Supreme Court of Delaware
401 A.2d 932 (Del. 1979)
In Wood v. Coastal States Gas Corp., owners of two series of preferred stock in Coastal States Gas Corporation, a Delaware corporation, filed a class action lawsuit against Coastal, two of its subsidiaries, and its chief executive officer. The dispute arose from a settlement plan designed to resolve litigation related to Lo-Vaca Gathering Co., a subsidiary of Coastal, which faced financial difficulties due to increased natural gas prices and subsequent breach of contract claims. The settlement plan involved spinning off Coastal's subsidiary into Valero Energy Corporation and distributing Valero stock to Coastal's common shareholders. Preferred stockholders alleged the plan violated their rights under the Certificate of Designations, Preferences, and Relative Participating Optional or other Special Rights, as it excluded them from participating in the distribution of Valero shares. The Court of Chancery dismissed the complaints, and the plaintiffs appealed the decision. The Delaware Supreme Court affirmed the dismissal of the case.
The main issue was whether the settlement plan, which included the distribution of Valero stock to common shareholders and not to preferred shareholders, violated the rights of preferred shareholders under the Certificate of Designations.

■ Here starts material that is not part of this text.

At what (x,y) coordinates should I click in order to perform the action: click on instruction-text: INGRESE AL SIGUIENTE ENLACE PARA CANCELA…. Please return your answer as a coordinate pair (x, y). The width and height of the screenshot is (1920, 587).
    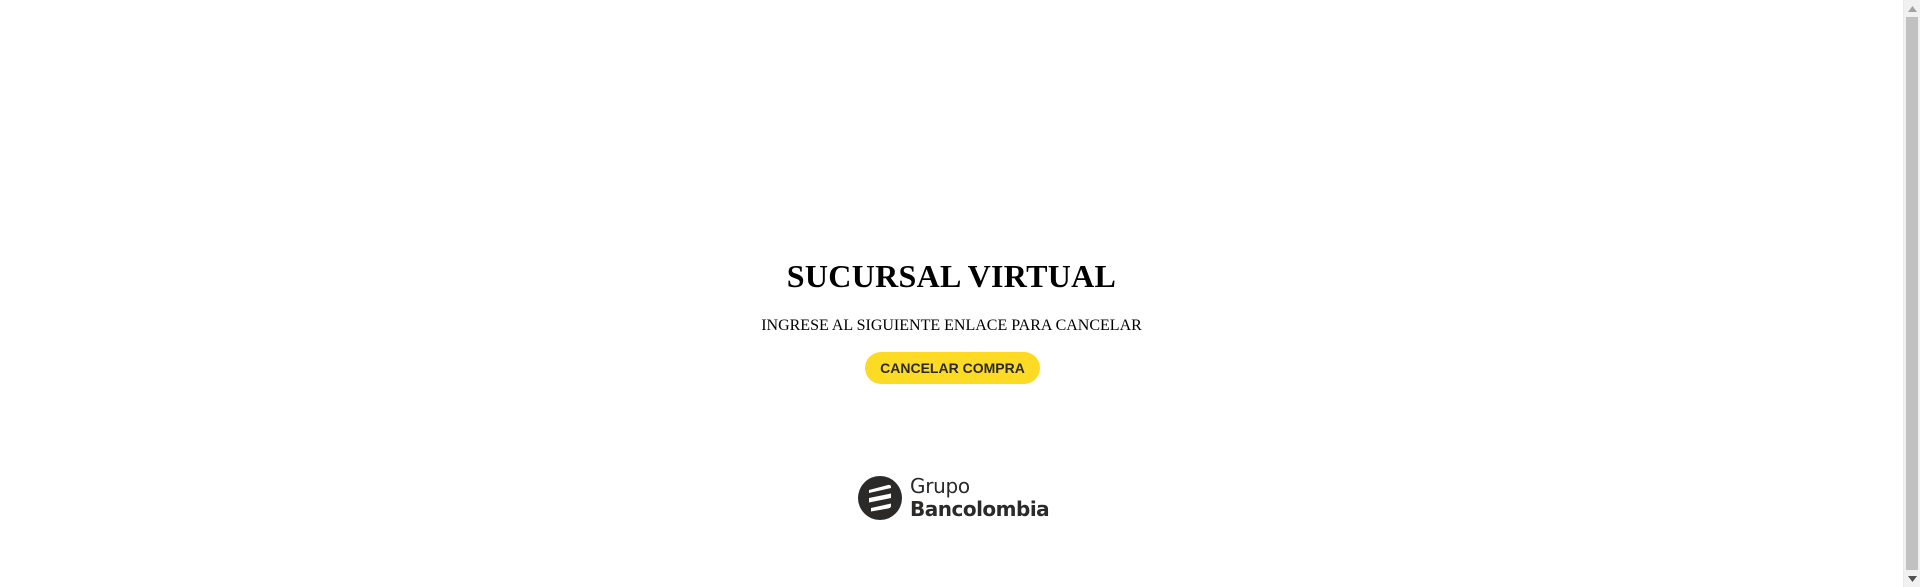
    Looking at the image, I should click on (952, 326).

The Delaware Supreme Court affirmed the Court of Chancery's dismissal of the complaints filed by the preferred stockholders.

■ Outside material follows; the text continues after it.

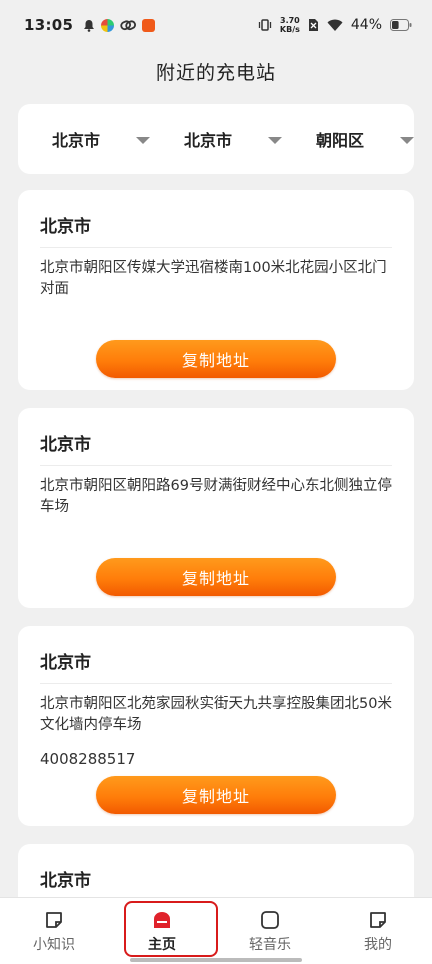 The width and height of the screenshot is (432, 964). What do you see at coordinates (108, 25) in the screenshot?
I see `app-notification-icon` at bounding box center [108, 25]. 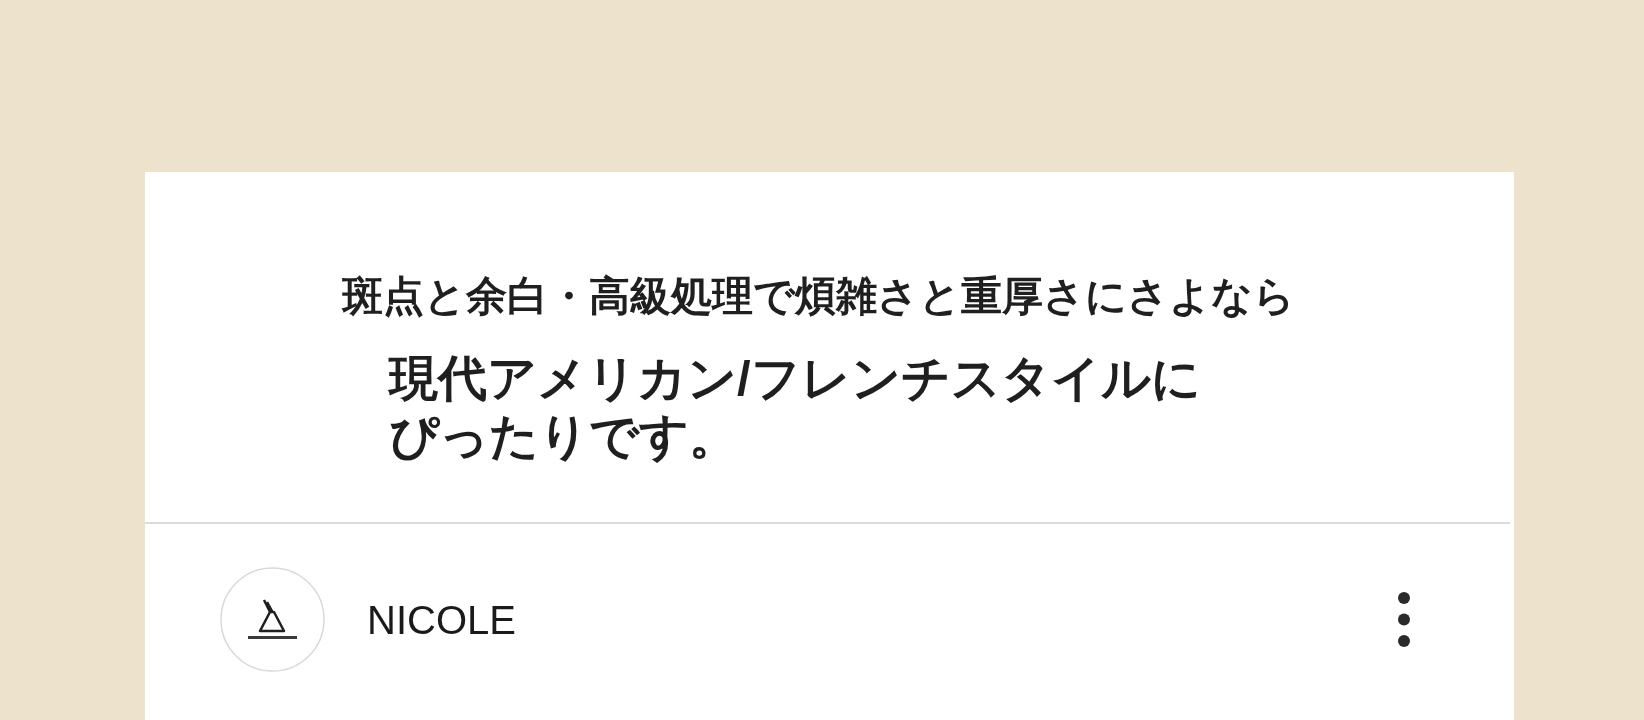 I want to click on more-options-button, so click(x=1404, y=620).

The Delaware Supreme Court reasoned that the rights of preferred shareholders were primarily governed by the contractual terms outlined in the Certificate of Designations. The Court found that the settlement plan did not constitute a "recapitalization" as defined in the Certificate, as the common stock remained unchanged and available post-settlement, negating the need for adjustments in the conversion ratio. The Court also noted that the Certificate explicitly allowed for distributions of non-common stock property without requiring adjustments to the conversion ratio or special class voting rights unless specific conditions were met, which were not present in this case. Additionally, the Court determined that the preferred shareholders' rights were not adversely affected by the distribution of Valero stock, as the plan did not alter their dividend rights or liquidation preferences. The Court concluded that the preferred shareholders' claim of unjust enrichment was unfounded, as their rights were strictly defined by the Certificate and not based on notions of fairness or fiduciary duty.